::: LISTED RECORDS :::

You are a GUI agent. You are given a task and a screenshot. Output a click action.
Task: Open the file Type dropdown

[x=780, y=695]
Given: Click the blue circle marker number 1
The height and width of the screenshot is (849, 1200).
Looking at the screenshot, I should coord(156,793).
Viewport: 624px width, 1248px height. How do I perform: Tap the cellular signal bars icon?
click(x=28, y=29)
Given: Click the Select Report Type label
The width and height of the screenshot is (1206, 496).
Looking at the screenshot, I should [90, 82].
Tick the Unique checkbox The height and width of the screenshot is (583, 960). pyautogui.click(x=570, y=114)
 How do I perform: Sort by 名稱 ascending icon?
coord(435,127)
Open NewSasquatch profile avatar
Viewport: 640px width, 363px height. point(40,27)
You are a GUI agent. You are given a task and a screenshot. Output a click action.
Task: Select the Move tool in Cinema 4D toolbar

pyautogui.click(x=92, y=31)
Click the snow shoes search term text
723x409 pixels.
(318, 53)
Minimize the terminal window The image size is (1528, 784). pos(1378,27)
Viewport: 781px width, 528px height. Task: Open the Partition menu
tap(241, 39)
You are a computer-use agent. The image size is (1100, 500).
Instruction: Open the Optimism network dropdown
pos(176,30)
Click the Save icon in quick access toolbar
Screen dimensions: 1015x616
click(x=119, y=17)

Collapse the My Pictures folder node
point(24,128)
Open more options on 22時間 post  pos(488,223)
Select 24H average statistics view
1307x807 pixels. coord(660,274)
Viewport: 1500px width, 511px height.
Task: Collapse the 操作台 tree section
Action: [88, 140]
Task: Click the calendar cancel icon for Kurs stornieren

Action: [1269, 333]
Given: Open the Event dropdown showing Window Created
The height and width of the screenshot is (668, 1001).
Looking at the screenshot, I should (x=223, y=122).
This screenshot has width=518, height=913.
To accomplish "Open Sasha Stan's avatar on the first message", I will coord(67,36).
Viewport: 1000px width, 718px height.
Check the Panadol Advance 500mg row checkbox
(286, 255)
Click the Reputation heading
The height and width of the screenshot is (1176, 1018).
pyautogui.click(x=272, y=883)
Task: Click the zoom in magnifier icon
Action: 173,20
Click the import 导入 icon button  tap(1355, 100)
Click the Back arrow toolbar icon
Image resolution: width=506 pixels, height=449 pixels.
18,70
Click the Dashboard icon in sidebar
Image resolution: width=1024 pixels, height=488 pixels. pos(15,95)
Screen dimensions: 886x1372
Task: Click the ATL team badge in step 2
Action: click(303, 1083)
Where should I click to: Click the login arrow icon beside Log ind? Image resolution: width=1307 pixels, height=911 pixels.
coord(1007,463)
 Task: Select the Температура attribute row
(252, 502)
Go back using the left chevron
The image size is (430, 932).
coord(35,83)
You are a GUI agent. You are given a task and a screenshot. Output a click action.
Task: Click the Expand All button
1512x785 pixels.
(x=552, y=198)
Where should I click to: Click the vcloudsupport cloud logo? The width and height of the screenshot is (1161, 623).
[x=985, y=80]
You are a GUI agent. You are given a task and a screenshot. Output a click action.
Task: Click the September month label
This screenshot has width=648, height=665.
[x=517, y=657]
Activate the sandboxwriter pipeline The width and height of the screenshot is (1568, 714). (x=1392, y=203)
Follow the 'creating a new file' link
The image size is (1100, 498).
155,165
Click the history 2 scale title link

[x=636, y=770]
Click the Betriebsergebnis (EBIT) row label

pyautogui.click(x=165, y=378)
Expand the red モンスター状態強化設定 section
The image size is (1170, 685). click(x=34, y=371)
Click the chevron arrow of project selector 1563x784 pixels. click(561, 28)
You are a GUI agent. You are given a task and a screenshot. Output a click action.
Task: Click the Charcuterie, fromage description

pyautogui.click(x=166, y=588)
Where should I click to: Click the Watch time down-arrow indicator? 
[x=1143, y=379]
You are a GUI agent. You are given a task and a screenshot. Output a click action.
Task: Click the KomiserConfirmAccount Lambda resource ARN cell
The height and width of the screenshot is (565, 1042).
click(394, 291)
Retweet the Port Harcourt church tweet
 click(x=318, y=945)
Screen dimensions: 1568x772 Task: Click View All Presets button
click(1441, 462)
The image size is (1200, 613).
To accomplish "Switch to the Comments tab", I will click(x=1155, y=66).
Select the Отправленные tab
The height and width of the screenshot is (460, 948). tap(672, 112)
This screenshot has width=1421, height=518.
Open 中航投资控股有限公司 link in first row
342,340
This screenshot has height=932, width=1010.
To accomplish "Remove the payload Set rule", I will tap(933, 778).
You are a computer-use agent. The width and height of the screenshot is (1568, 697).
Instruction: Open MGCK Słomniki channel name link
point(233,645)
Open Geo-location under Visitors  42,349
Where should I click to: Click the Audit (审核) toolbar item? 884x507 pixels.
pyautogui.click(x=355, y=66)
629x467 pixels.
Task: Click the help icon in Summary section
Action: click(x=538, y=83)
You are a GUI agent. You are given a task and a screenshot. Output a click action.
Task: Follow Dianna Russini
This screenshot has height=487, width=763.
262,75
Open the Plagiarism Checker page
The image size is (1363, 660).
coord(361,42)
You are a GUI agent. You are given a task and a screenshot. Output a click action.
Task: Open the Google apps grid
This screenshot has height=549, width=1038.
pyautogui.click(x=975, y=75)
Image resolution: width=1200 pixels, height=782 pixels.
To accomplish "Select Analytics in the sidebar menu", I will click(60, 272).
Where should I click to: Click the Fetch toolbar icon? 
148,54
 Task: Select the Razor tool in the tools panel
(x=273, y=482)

:::

## WHAT YOU WILL DO
Look through the entries above, and wherever a line holds the string "computer", copy it.

## WRITTEN REPLY
You are a computer-use agent. The image size is (1100, 500).
You are a computer-use agent. The width and height of the screenshot is (1568, 697).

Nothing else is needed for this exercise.